I think I get where you're headed with the Briggs--it's the whole humanity side. What makes us human and what makes us "other," and, along those lines, what makes the supernatural still human, which gets back to certain assumptions. Her wolves still strive to retain humanity; those that don't are the ones that need to be destroyed.
And, swinging that back around, what defines humanity? It often goes back to certain, basic binaries like man/woman, good/evil, black/white. . . The inescapability of certain roles.
I think it's interesting though, that if you look at the way those roles a navigated when an author wants to turn them upside down, it's a very delicate process--no one wants to create the "effeminate man" or the "*itch woman." Striking a balance that a general audience will accept while overturning certain stereotypes becomes a very difficult thing.
Well her wolves aren't just wolf spirits co-habiting human bodies. Samuel's wolf wanted to maintain his 'personality'? in the second to the last book but was slowly turning into a massive raging bundle of death. On the other hand the were-wolf half was definitely intriguing to the Indian Wolf/God. Yet on a third, actual wolves rarely turn into rabid bundles of kill kill kill. So like I said its hard to pigeon-hole how the were's would act from a straight observation of man/wolf. The magic portion (which has to be the explaination) throw's everything off.
As far as what defines humanity. I'm with you on the first one. The second two are constructs, are they integral constructs or optional worldview kind of go into philosophy. The closest thing I've seen to an instinct in humanity, is the desire to create language for communication. But as the wolf boy of France showed back in the 1800's, use it or the ability to develop it is lost. However we're such socialized creatures that certain bedrock cultural norms we absorb during our development define not only us. But everyone around us. Its like the Judge who once commented that is someone didn't like swearing to tell the truth so help me god, they should just swear the alternate so help me under the law or whatever the exact wording is. Yet when he was questioned if he wouldn't have a bias against someone who asked to be sworn in under the alternate, he took a moment and admitted he he probably would. Which actually was mildly surprising to the judge once he realized it.

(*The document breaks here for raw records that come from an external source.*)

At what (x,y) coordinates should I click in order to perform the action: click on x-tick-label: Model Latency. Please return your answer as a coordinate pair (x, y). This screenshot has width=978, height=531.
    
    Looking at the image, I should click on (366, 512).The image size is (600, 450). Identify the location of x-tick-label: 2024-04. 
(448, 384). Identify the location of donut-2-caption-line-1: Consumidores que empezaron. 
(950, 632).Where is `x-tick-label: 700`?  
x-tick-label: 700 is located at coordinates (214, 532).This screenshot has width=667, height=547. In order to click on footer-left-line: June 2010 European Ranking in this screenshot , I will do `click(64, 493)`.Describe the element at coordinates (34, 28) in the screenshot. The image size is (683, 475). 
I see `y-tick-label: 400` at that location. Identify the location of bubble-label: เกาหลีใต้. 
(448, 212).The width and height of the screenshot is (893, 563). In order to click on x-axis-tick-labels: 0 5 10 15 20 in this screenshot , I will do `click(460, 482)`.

Then there's the test with young school children, and it shows a bias for their own race type. It can be mostly overcome with early socialization but the tendancy is present before they've been socialized into it.
Regardless I even if everything was about proper socialization, I maintain there is no such thing and no way to acheive it even if there was. So this whole train of thought of mine is really getting away from Growing Tired of New Urban Fantasy and seriously in danger of losing any point whatsoever.

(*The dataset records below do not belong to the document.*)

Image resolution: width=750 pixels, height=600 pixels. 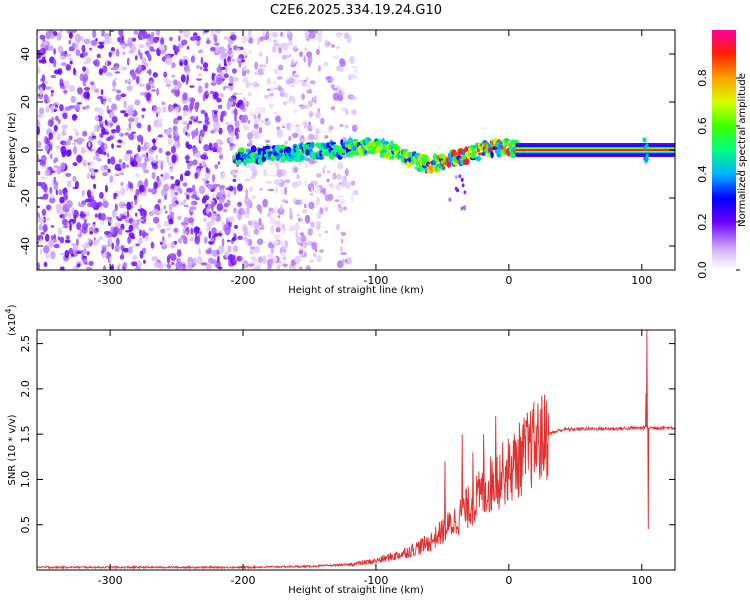 What do you see at coordinates (26, 102) in the screenshot?
I see `y-tick-label: 20` at bounding box center [26, 102].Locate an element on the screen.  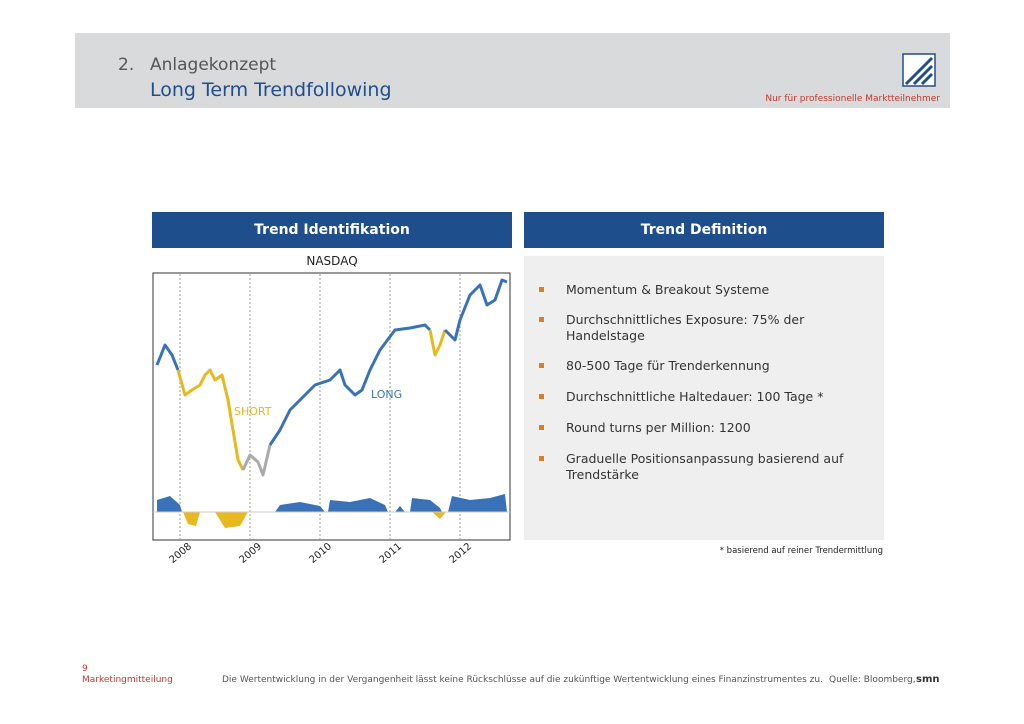
nasdaq-chart is located at coordinates (332, 406).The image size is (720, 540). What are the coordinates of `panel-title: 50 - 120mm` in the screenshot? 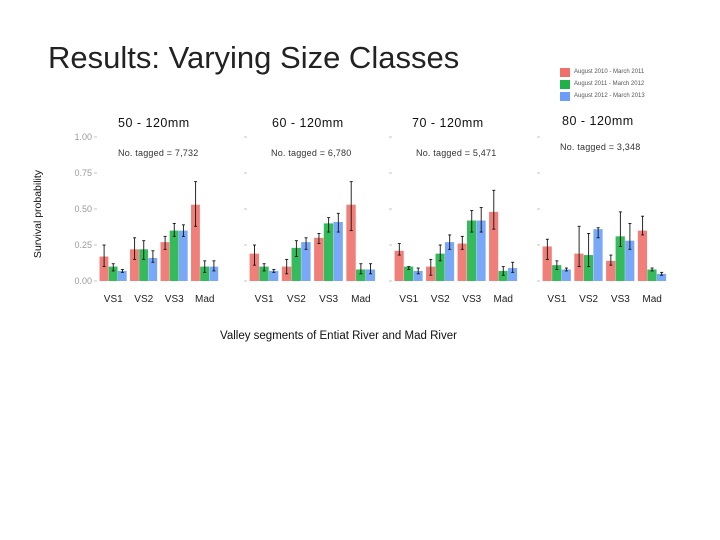 It's located at (154, 123).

As for effeminite men and the converse in women. That is a pit fall everyone needs to be wary of. We tend to write what we know. So men, being intimately familiar with men, do better there, while with women its the same thing, having a natural inside look at the female perspective gives the advantage there. With some male authors they make the women unrealistic carictures, or really just side line, dance in and dance out. With some of the women authors, take the romance scene for instance. Tall, Dark, Bad Boy, yet more willing to take a back seat and let the female lead deal with certain tough situations than I could stomach. A different guy type sure, maybe he'd stand back but not the titilating tough-guy character they need for the rest of the plot. Which in addition to the hot and heavy bedroom action is part of why I can't stand the genre. I'm here for the story, the horizontal action only as it promotes the story and gives it flavor.
I'm sure there are lots more examples of male authors getting the females wrong. C.J. Cherryh once commented that she read something and just shook her head, thinking no female would think or do what that certain character was doing.

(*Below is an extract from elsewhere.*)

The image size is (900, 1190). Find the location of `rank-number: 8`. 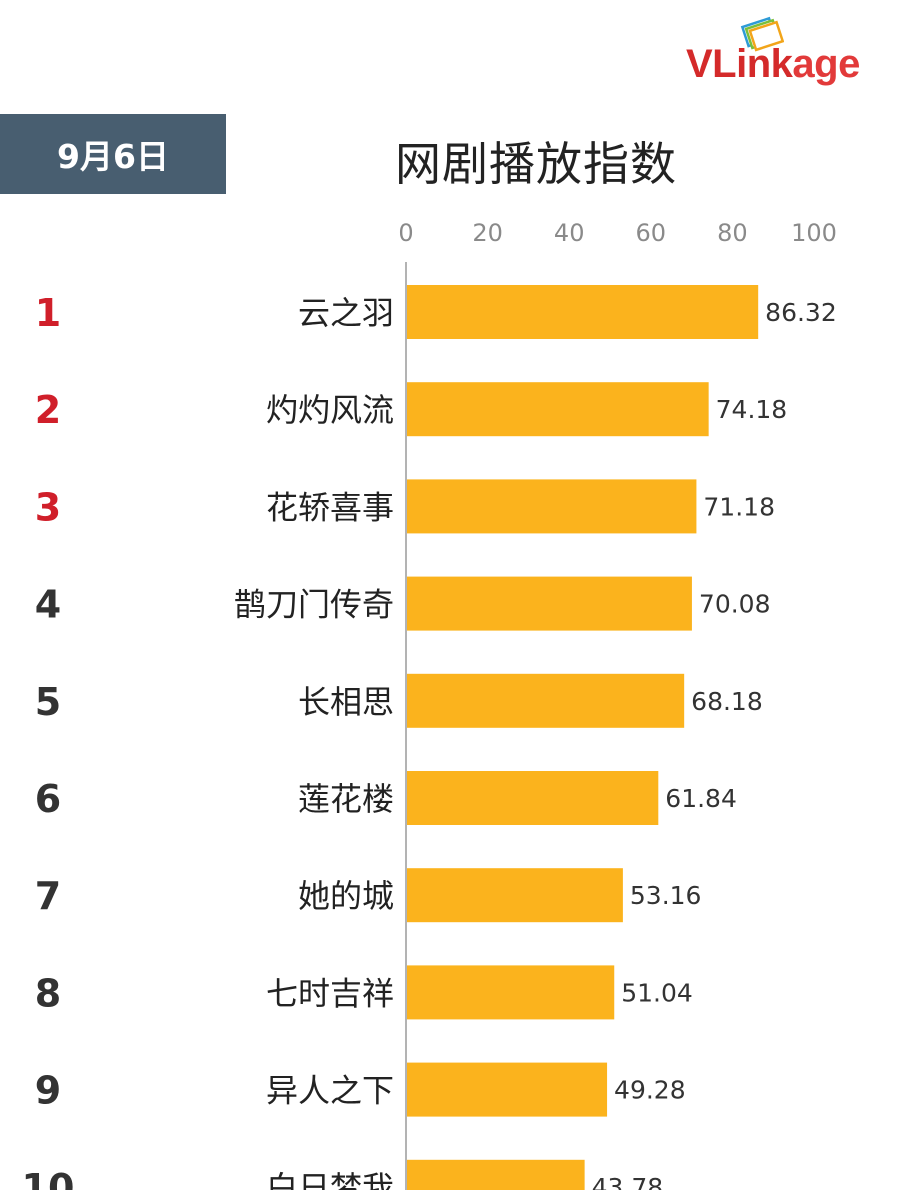

rank-number: 8 is located at coordinates (48, 993).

Plus in addition to being consistent with people and things we aren't as familiar with, there's the fact that we're writing a story about exciting people in circumstance most of us can only imagine. We're not writing about House Wife Gwen and Family Man with 9-5 Job. We're pushing the boundaries and writing about things that interest us. Even when we try to stay away from certain stereotypes, the real world actually does have examples of such people breaking the 'rules'. Naturally we want to include some of those in our story, even if only as peripheral characters. Which takes practice, practice, practice, and a certain level of research and dedication until we get it right.
I actually like the Ilona Andrews husband wife team. The wife ilona writes most everything, except the scenes with the male leads. Then the husband writes at the male part. It leads to a certain consistency with the man/woman dicotamy you normally run into with a single sex author (
not sure I used the right descriptor here
).
Anyway I think I've lost whatever point I was trying to make, and got lost in the weeds.